At Excellerate, we use a proprietary (and award winning!) system called Velocity, a digital approach to hygiene management that provides a number of functions:
Time and motion
Service level agreements/KPI
Delivery specifications /Master Sanitation Schedule (MSS)
Cleaning Instruction Cards (CIC)
Task Completion
Process Confirmation
RAMS
Audit
This functionality and data collection provides a deep insight into performance, with AI and human performance trend analysis, identifies and recommends areas of improvement, concern and optimisation opportunity.

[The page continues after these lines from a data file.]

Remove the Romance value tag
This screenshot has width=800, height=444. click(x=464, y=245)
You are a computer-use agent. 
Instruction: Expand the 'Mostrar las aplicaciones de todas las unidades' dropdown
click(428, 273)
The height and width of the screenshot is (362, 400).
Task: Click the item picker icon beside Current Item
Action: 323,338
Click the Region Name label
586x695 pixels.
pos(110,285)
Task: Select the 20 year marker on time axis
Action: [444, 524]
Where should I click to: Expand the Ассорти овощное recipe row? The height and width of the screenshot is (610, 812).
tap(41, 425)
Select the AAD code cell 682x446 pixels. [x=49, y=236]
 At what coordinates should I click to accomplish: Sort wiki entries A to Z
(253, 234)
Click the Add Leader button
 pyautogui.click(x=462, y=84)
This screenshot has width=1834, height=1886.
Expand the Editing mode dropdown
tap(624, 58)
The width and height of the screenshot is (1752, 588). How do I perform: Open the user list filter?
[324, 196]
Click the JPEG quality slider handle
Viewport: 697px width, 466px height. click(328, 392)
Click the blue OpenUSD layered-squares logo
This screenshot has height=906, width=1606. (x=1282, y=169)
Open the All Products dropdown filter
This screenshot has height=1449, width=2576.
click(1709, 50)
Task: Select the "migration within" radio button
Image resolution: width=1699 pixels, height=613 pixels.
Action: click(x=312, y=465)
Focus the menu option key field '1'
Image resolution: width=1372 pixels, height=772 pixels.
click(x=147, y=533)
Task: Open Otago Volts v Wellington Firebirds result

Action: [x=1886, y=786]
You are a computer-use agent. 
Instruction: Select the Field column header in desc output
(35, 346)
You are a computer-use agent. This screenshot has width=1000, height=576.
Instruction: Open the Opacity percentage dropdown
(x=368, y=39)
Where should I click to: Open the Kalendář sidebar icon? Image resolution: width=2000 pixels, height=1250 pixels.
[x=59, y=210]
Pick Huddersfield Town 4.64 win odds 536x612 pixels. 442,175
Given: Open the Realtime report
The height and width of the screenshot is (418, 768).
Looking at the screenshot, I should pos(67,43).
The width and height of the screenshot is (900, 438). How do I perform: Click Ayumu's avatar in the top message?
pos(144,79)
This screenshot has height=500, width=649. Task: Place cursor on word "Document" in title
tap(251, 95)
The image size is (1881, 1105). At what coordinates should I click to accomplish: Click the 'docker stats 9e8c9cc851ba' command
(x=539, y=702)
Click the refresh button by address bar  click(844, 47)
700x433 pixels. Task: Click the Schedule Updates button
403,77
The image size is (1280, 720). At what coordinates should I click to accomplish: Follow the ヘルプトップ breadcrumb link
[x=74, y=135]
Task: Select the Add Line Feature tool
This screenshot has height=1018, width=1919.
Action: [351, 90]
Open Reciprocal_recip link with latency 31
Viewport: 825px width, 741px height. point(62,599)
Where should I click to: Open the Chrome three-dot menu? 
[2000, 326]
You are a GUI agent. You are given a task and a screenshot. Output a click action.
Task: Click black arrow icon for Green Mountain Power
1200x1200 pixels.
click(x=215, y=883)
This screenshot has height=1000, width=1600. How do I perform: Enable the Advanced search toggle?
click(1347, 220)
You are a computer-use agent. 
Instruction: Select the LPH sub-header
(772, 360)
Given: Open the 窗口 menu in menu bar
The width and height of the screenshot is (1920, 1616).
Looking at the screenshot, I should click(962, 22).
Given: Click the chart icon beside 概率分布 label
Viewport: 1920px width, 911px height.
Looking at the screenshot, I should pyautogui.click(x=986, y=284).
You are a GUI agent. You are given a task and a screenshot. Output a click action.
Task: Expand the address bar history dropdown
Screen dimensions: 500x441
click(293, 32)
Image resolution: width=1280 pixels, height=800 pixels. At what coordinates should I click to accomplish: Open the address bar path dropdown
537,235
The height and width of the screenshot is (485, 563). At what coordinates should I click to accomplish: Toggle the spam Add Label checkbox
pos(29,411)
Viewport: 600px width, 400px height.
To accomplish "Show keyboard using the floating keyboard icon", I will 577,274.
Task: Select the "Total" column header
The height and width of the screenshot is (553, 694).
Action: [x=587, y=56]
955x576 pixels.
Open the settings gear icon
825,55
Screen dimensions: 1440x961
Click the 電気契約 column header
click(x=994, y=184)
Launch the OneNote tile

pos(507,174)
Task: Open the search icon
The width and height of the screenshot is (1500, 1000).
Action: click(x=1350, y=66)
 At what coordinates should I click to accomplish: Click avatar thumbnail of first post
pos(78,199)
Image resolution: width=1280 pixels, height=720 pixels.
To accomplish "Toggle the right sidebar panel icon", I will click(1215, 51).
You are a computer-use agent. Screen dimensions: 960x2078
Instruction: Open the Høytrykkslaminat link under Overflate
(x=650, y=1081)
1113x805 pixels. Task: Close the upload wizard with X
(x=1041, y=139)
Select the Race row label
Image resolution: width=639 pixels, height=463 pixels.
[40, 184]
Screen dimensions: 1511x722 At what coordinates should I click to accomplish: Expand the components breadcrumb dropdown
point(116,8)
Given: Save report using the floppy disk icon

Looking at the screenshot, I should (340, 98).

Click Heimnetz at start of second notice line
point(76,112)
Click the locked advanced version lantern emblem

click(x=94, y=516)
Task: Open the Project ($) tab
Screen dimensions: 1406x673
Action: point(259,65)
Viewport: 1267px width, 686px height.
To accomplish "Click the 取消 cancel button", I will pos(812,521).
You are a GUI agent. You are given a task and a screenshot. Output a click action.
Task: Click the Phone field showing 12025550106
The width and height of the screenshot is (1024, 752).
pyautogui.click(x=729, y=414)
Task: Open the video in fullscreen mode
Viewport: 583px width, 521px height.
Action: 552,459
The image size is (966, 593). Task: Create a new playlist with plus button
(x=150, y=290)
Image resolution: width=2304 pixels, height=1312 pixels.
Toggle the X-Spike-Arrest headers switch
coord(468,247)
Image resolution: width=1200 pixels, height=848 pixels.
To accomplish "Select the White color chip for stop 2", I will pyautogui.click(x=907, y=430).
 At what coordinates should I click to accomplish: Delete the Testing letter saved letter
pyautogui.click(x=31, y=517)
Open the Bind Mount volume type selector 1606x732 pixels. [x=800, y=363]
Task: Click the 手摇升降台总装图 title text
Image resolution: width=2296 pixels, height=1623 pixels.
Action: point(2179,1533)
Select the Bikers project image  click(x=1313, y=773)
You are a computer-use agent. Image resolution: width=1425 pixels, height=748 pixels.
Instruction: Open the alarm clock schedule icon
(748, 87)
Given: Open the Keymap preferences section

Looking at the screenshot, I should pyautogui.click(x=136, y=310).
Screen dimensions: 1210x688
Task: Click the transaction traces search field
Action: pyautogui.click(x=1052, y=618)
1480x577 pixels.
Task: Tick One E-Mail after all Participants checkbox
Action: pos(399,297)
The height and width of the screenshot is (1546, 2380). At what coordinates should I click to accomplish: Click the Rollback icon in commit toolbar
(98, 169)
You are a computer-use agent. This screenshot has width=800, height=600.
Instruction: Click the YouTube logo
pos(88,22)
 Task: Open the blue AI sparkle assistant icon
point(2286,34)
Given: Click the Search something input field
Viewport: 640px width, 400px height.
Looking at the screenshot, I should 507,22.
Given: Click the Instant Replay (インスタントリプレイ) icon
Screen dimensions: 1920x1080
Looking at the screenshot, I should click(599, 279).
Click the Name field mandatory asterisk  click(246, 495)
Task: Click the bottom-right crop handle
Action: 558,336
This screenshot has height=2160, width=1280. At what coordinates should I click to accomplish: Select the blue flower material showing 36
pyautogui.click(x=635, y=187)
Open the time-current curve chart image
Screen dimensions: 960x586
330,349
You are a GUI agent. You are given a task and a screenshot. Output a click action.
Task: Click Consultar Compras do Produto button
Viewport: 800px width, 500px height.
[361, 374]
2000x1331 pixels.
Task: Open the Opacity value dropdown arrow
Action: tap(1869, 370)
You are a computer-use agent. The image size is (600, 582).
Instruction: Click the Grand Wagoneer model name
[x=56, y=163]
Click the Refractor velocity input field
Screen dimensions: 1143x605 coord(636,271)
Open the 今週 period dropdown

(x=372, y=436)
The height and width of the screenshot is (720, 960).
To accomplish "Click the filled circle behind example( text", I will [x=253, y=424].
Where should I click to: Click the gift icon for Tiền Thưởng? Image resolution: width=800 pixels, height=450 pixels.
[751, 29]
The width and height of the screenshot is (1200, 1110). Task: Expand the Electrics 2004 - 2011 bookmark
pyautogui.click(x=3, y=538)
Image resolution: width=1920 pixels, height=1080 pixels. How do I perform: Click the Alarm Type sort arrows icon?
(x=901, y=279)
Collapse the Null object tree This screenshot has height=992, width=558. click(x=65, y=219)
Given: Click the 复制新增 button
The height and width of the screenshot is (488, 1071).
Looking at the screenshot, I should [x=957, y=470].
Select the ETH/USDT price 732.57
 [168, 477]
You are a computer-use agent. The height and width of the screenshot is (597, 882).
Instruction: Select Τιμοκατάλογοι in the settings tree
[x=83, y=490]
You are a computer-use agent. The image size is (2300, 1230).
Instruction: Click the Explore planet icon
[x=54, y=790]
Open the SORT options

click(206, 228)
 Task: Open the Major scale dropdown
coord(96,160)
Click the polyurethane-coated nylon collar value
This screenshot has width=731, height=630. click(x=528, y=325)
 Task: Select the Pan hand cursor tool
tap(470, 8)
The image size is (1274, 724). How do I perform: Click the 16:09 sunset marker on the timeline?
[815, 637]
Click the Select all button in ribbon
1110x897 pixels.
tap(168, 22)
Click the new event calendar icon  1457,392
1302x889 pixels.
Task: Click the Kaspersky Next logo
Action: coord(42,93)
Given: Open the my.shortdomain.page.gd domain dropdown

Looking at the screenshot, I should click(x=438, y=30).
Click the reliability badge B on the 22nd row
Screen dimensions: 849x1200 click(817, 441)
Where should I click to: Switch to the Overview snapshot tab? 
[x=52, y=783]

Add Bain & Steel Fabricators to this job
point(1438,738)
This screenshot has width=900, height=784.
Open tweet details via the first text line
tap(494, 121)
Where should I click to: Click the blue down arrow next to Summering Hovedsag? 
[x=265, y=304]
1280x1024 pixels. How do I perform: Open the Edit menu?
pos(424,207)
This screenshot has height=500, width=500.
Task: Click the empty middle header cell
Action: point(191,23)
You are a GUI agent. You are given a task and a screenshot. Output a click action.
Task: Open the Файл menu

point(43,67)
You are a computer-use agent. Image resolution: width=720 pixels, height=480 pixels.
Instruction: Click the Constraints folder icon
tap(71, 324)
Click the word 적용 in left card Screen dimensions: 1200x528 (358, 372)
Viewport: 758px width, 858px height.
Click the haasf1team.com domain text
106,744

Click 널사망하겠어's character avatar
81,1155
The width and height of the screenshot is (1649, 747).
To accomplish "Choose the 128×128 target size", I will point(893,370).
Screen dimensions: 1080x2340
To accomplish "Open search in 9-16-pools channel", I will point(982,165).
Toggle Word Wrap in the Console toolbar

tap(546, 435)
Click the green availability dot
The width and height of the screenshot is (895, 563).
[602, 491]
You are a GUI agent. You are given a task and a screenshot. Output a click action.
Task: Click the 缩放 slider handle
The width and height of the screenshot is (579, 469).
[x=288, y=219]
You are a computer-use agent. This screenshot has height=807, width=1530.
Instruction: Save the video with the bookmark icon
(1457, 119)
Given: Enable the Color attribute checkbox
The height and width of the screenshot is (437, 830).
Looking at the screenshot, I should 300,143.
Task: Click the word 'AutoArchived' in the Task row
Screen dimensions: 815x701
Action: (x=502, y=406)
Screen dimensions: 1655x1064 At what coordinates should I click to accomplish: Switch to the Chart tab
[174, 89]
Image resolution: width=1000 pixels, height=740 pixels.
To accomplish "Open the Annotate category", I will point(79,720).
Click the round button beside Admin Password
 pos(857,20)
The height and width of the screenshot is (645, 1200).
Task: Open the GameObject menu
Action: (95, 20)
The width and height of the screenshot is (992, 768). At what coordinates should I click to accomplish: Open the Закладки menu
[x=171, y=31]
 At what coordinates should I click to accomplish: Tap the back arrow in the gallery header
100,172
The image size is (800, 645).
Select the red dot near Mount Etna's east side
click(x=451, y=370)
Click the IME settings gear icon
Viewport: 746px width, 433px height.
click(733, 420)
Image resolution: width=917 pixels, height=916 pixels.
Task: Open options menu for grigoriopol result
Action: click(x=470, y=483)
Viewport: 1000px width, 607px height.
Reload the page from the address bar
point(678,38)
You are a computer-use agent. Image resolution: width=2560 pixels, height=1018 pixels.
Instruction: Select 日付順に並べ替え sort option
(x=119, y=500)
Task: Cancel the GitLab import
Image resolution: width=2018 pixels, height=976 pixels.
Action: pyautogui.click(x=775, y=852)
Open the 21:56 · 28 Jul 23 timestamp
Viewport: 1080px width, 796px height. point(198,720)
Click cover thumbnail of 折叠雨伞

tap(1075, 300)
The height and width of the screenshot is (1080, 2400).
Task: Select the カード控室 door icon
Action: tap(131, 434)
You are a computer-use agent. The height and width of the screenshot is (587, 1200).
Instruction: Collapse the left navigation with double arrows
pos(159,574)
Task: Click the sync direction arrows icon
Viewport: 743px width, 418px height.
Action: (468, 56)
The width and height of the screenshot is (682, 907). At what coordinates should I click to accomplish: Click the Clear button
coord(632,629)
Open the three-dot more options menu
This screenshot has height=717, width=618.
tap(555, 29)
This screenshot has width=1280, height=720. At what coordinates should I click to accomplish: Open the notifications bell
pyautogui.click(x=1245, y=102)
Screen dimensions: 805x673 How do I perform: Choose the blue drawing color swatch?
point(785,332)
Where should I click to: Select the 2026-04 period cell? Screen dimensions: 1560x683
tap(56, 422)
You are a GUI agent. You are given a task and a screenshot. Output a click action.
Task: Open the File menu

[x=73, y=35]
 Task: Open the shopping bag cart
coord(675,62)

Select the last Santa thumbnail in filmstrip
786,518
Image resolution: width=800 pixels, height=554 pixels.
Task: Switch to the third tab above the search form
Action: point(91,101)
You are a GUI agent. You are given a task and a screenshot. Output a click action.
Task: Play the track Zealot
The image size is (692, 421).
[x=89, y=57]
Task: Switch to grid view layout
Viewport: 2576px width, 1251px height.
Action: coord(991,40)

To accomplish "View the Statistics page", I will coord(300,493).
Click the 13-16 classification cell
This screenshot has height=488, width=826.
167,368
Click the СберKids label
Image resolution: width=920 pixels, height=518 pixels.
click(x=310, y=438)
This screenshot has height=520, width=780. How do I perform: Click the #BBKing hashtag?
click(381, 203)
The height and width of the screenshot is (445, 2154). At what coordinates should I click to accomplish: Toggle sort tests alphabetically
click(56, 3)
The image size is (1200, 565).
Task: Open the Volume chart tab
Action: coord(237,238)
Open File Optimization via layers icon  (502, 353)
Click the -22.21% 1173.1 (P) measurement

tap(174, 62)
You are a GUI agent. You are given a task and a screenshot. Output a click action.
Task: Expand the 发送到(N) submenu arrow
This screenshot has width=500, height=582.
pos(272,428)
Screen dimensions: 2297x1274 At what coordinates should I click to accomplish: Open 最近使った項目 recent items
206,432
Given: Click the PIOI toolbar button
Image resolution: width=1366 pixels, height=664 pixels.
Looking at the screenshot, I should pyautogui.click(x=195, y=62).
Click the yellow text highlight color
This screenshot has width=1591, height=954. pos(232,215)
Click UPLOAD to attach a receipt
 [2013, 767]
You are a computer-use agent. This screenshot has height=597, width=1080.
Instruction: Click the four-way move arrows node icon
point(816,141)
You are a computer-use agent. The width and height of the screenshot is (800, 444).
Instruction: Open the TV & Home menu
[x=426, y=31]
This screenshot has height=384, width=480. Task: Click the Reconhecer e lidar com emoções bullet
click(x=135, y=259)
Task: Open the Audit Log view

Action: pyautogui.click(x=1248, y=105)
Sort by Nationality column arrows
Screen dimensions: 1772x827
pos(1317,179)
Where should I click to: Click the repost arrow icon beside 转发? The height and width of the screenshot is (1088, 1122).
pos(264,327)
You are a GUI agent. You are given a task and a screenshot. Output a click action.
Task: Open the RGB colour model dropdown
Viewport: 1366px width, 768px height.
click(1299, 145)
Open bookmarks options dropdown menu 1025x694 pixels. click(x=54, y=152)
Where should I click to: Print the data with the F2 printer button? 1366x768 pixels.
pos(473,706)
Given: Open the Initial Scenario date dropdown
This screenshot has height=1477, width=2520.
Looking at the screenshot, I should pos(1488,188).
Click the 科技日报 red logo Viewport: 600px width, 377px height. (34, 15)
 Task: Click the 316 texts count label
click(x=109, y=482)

Velocity also provides an employee platform to book time off, manage pay and hours and access employee benefits, providing a singular, digital platform for all aspects of contact and operational management, with detailed client reporting and evidential records, particularly important in GMP and regulated environments, when often only a paper sign-off sheet exists.
Craig Roberts has over 20 years’ experience working with some of the leading food, pharmaceutical and industrial manufacturing companies in the UK and Ireland, across Europe and internationally.
Craig’s experience enables him to build close working relationships with clients and our own operations team to create solutions that optimise cost and increase quality, providing a measurable increase in hygiene quality standards, whether measured by BRC, AIB and USDA in Food, MHRA and FDA in Life Science’s or customer audits in the industrial sector.
Craig is a member of, and an active participant in the Society of Food Hygiene Technology.